It makes no guarantees as to the iteration order of the set; in particular,
it does not guarantee that the order will remain constant over time. This class permits the null element.
This class offers constant time performance for the basic operations
(add, remove, contains and size), assuming the hash function disperses the elements properly
among the buckets. Iterating over this set requires time proportional to the sum of the HashSet
instance's size (the number of elements) plus the "capacity" of the backing HashMap instance
(the number of buckets). Thus, it's very important not to set the initial capacity too high
(or the load factor too low) if iteration performance is important.
Note that this implementation is not synchronized. If multiple threads access a hash set
concurrently, and at least one of the threads modifies the set, it must be synchronized
externally. This is typically accomplished by synchronizing on some object that naturally
encapsulates the set. If no such object exists, the set should be "wrapped" using the
Collections.synchronizedSet method. This is best done at creation time, to prevent accidental
unsynchronized access to the set:
Set s = Collections.synchronizedSet(new HashSet(...));The iterators returned by this class's
iterator method are fail-fast: if the set is modified at any time after the iterator is created,
in any way except through the iterator's own remove method, the Iterator throws a
ConcurrentModificationException. Thus, in the face of concurrent modification, the iterator
fails quickly and cleanly, rather than risking arbitrary, non-deterministic behavior at an
undetermined time in the future.
Note that the fail-fast behavior of an iterator cannot be guaranteed as it is, generally
speaking, impossible to make any hard guarantees in the presence of unsynchronized concurrent
modification. Fail-fast iterators throw ConcurrentModificationException on a best-effort basis.
Therefore, it would be wrong to write a program that depended on this exception for its
correctness: the fail-fast behavior of iterators should be used only to detect bugs.
This class is a member of the Java Collections Framework.
Since:
1.2
See Also:
Collection, Set, TreeSet, HashMap, Serialized Form
2.主要方法
- HashSet的add方法
public boolean add(E e)
Adds the specified element to this set if it is not already present.
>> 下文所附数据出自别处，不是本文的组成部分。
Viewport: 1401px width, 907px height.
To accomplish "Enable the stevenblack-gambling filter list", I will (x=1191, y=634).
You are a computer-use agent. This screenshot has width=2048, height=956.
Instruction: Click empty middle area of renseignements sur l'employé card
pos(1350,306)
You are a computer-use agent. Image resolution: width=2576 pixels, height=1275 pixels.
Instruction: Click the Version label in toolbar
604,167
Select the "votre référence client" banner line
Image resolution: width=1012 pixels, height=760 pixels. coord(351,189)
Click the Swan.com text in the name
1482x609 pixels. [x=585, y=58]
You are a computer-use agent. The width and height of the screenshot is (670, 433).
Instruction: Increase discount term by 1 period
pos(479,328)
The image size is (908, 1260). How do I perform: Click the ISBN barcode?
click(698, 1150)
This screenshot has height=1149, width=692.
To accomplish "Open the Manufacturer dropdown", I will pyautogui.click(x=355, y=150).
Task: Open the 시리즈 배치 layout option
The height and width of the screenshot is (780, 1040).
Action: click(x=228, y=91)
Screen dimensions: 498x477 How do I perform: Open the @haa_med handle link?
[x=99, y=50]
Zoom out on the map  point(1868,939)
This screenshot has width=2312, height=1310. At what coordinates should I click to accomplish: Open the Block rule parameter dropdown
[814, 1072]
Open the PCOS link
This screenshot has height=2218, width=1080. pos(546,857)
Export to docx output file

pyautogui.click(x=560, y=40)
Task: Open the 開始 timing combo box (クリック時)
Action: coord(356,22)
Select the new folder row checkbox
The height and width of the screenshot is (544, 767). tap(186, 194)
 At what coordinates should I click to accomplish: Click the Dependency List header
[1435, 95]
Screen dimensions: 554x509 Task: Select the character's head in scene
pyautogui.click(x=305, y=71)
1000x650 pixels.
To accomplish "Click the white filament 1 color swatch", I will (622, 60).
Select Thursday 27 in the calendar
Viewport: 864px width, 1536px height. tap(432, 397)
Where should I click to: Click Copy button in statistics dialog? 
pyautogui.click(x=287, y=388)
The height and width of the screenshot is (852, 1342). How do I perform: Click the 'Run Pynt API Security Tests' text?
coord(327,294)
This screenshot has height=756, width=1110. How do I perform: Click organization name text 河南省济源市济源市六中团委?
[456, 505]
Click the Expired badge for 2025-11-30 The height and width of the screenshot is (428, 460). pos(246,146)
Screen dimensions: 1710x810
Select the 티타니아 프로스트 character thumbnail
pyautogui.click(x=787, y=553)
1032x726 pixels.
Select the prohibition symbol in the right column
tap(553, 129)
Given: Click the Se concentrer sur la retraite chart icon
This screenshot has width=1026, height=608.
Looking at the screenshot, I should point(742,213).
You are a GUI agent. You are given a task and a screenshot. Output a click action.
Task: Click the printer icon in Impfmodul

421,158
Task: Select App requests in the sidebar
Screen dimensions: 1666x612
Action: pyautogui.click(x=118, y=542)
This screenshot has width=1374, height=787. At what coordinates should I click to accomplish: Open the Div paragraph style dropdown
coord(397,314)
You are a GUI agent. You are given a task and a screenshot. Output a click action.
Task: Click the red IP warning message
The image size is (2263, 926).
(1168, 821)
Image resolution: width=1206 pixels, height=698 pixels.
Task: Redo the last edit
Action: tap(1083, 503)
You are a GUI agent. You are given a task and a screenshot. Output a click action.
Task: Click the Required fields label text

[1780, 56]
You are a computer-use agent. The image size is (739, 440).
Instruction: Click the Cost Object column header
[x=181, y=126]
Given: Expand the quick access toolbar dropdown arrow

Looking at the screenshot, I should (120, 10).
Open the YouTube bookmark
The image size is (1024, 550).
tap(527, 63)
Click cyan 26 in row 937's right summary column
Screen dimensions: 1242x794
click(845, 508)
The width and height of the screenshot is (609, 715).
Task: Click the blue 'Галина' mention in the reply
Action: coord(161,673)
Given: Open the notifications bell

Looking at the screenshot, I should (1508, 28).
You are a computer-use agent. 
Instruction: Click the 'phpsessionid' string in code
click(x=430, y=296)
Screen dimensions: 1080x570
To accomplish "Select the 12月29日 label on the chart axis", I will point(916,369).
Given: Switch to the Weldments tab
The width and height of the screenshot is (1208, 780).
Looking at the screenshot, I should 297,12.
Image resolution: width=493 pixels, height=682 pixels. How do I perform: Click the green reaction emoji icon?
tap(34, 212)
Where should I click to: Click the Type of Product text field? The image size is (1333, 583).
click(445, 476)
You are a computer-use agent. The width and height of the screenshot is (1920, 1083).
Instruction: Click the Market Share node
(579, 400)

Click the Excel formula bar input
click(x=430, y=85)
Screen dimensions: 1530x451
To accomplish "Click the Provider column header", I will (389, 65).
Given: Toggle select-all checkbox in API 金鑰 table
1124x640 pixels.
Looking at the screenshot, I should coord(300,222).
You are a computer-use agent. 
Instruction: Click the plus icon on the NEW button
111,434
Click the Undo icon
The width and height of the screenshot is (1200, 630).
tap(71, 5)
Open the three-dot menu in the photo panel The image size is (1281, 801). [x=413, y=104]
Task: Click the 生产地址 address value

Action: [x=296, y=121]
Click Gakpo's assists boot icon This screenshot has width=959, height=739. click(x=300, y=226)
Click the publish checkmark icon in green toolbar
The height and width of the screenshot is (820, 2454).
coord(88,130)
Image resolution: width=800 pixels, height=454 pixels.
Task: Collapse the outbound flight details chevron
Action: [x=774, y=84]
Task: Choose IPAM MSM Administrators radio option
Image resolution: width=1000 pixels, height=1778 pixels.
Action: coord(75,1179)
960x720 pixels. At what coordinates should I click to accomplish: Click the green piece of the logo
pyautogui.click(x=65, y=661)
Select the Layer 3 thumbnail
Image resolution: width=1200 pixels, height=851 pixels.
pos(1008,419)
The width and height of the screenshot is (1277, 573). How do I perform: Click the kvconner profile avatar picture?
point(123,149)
More formally,
adds the specified element e to this set if this set contains no element e2 such that
(e==null ? e2==null : e.equals(e2)).
If this set already contains the element, the call leaves the set unchanged and returns
false.
Specified by:
add in interface Collection<E>
Specified by:
add in interface Set<E>
Overrides:
add in class AbstractCollection<E>
Parameters:
e - element to be added to this set
Returns:
true if this set did not already contain the specified element
译注:如果指定元素不存在于Set中,则添加。如果这个set已经包含待添加元素,这个调用不会改变set,并且返回false。如果这个集合还没有包含指定的元素,则添加进set,并返回true。
3.面试题
- 问:给定一个字符串(不一定全为字母)A及它的长度n,保证字符串中有重复字符。请设计一个高效算法,找到第一次重复出现的字符。
测试样例:"qywyer23tdd",11
输出值:y
思考:
对于本例有好多种算法。讲解两种如下:
1.可以利用一些数据结构的属性。比如这里的HashSet。
2.我们知道,对于可打印字符有限,我们可以使用一个数组记录。如果再次遇到重复的字符,即可输出。
现用第一种方法实现,代码如下:
package grammer;
import java.util.HashSet;
public class TestHashSet {
public static void main(String[] args) {
getSecondDisplay("qywyer23tdd");
}
public static void getSecondDisplay(String str){
char[] a = str.toCharArray();
HashSet hs = new HashSet<>();//新建一个HashSet,用这个hashset去存储这串字符
for(int i = 0; i< str.length();i++)
{
if (!hs.add(a[i]))
{
System.out.println(a[i]);
return;
}
}
return;
}
}
运行结果 y
- HashSet不能保证遍历的顺序【即遍历的结果和元素插入的顺序没有关系】
package grammer;
import java.util.HashSet;
import java.util.Iterator;
public class TestHashSet {
static HashSet<String> hashSet = new HashSet<String>();
public static void main(String[] args) {
displayHashSet();
}
//显示HashSet的数据
public static void displayHashSet(){
hashSet.add("My");
hashSet.add("name");
hashSet.add("is");
hashSet.add("LittleLawson");
Iterator iterator = hashSet.iterator();
//遍历输出顺序与插入顺序不同
while(iterator.hasNext()){
System.out.println(iterator.next());
}
}
}
4.总结
- 底层是HashMap
- 非线程安全
- 不保证遍历顺序
5.疑问
- size和capacity有什么区别?
Iteration over a LinkedHashSet requires time proportional to the size of the set, regardless of its capacity. Iteration over a HashSet is likely to be more expensive, requiring time proportional to its capacity.
- hashSet的实现原理?
往HashSet添加元素的时候,HashSet会先调用元素的hashCode方法得到元素的哈希值,然后通过元素的哈希值经过移位等运算,就可以算出该元素在哈希表中的存储位置。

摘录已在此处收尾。